• _Exercise directions_
Restate every record that follows, keeping it exact.

• _Supplied data_
Content starts
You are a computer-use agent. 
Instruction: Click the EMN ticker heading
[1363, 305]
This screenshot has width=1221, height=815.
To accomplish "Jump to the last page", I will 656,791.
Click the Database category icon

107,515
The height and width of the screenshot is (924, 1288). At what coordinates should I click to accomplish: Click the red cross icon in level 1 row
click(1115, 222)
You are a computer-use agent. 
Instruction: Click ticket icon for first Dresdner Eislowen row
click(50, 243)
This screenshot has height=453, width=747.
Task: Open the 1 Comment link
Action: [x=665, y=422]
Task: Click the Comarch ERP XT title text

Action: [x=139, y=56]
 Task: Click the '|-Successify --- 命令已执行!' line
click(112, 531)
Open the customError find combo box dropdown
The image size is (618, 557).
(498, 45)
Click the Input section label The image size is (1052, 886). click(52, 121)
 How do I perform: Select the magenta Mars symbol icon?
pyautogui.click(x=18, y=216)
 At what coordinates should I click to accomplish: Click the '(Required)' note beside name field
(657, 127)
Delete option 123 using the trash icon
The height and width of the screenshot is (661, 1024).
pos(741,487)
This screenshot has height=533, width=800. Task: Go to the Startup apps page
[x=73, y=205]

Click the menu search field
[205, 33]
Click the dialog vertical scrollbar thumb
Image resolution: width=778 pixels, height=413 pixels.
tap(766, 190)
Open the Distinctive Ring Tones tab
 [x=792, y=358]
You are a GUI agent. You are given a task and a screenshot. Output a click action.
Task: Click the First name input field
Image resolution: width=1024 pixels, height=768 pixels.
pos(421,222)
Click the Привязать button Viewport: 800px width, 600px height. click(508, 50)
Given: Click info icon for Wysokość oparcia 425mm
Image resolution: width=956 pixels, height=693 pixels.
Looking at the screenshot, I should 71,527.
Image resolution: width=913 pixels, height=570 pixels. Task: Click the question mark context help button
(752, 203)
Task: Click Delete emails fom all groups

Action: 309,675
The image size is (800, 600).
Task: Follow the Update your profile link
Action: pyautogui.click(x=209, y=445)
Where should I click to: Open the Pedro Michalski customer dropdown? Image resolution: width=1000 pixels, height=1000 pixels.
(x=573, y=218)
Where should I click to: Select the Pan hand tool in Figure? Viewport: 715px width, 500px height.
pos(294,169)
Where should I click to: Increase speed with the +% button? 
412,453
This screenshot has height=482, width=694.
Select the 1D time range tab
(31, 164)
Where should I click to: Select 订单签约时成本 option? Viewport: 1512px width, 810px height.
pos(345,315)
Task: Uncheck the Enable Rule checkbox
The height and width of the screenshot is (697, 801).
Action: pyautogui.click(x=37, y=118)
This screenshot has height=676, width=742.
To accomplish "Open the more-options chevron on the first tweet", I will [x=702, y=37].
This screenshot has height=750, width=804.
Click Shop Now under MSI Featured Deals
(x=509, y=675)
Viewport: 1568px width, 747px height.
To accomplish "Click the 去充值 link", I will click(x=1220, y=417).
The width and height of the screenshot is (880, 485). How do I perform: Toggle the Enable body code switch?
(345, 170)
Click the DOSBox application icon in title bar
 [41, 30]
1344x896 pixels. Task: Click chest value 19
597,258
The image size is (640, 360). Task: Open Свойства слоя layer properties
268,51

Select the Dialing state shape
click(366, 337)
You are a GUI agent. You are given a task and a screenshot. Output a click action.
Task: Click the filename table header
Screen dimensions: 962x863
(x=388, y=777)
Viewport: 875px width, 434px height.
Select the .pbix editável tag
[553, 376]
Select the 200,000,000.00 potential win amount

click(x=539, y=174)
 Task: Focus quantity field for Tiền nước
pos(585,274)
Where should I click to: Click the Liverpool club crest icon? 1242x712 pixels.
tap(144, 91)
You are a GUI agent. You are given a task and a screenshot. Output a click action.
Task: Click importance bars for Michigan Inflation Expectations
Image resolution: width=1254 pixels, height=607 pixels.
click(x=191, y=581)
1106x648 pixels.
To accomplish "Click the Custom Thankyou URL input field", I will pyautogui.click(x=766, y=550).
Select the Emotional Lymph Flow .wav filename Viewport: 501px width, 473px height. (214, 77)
Content ends
• _Answer section_
You are a computer-use agent. 
Instruction: Click the EMN ticker heading
[1363, 305]
This screenshot has width=1221, height=815.
To accomplish "Jump to the last page", I will 656,791.
Click the Database category icon

107,515
The height and width of the screenshot is (924, 1288). At what coordinates should I click to accomplish: Click the red cross icon in level 1 row
click(1115, 222)
You are a computer-use agent. 
Instruction: Click ticket icon for first Dresdner Eislowen row
click(50, 243)
This screenshot has height=453, width=747.
Task: Open the 1 Comment link
Action: [x=665, y=422]
Task: Click the Comarch ERP XT title text

Action: [x=139, y=56]
 Task: Click the '|-Successify --- 命令已执行!' line
click(112, 531)
Open the customError find combo box dropdown
The image size is (618, 557).
(498, 45)
Click the Input section label The image size is (1052, 886). click(52, 121)
 How do I perform: Select the magenta Mars symbol icon?
pyautogui.click(x=18, y=216)
 At what coordinates should I click to accomplish: Click the '(Required)' note beside name field
(657, 127)
Delete option 123 using the trash icon
The height and width of the screenshot is (661, 1024).
pos(741,487)
This screenshot has height=533, width=800. Task: Go to the Startup apps page
[x=73, y=205]

Click the menu search field
[205, 33]
Click the dialog vertical scrollbar thumb
Image resolution: width=778 pixels, height=413 pixels.
tap(766, 190)
Open the Distinctive Ring Tones tab
 [x=792, y=358]
You are a GUI agent. You are given a task and a screenshot. Output a click action.
Task: Click the First name input field
Image resolution: width=1024 pixels, height=768 pixels.
pos(421,222)
Click the Привязать button Viewport: 800px width, 600px height. click(508, 50)
Given: Click info icon for Wysokość oparcia 425mm
Image resolution: width=956 pixels, height=693 pixels.
Looking at the screenshot, I should 71,527.
Image resolution: width=913 pixels, height=570 pixels. Task: Click the question mark context help button
(752, 203)
Task: Click Delete emails fom all groups

Action: 309,675
The image size is (800, 600).
Task: Follow the Update your profile link
Action: pyautogui.click(x=209, y=445)
Where should I click to: Open the Pedro Michalski customer dropdown? Image resolution: width=1000 pixels, height=1000 pixels.
(x=573, y=218)
Where should I click to: Select the Pan hand tool in Figure? Viewport: 715px width, 500px height.
pos(294,169)
Where should I click to: Increase speed with the +% button? 
412,453
This screenshot has height=482, width=694.
Select the 1D time range tab
(31, 164)
Where should I click to: Select 订单签约时成本 option? Viewport: 1512px width, 810px height.
pos(345,315)
Task: Uncheck the Enable Rule checkbox
The height and width of the screenshot is (697, 801).
Action: pyautogui.click(x=37, y=118)
This screenshot has height=676, width=742.
To accomplish "Open the more-options chevron on the first tweet", I will [x=702, y=37].
This screenshot has height=750, width=804.
Click Shop Now under MSI Featured Deals
(x=509, y=675)
Viewport: 1568px width, 747px height.
To accomplish "Click the 去充值 link", I will click(x=1220, y=417).
The width and height of the screenshot is (880, 485). How do I perform: Toggle the Enable body code switch?
(345, 170)
Click the DOSBox application icon in title bar
 [41, 30]
1344x896 pixels. Task: Click chest value 19
597,258
The image size is (640, 360). Task: Open Свойства слоя layer properties
268,51

Select the Dialing state shape
click(366, 337)
You are a GUI agent. You are given a task and a screenshot. Output a click action.
Task: Click the filename table header
Screen dimensions: 962x863
(x=388, y=777)
Viewport: 875px width, 434px height.
Select the .pbix editável tag
[553, 376]
Select the 200,000,000.00 potential win amount

click(x=539, y=174)
 Task: Focus quantity field for Tiền nước
pos(585,274)
Where should I click to: Click the Liverpool club crest icon? 1242x712 pixels.
tap(144, 91)
You are a GUI agent. You are given a task and a screenshot. Output a click action.
Task: Click importance bars for Michigan Inflation Expectations
Image resolution: width=1254 pixels, height=607 pixels.
click(x=191, y=581)
1106x648 pixels.
To accomplish "Click the Custom Thankyou URL input field", I will pyautogui.click(x=766, y=550).
Select the Emotional Lymph Flow .wav filename Viewport: 501px width, 473px height. (214, 77)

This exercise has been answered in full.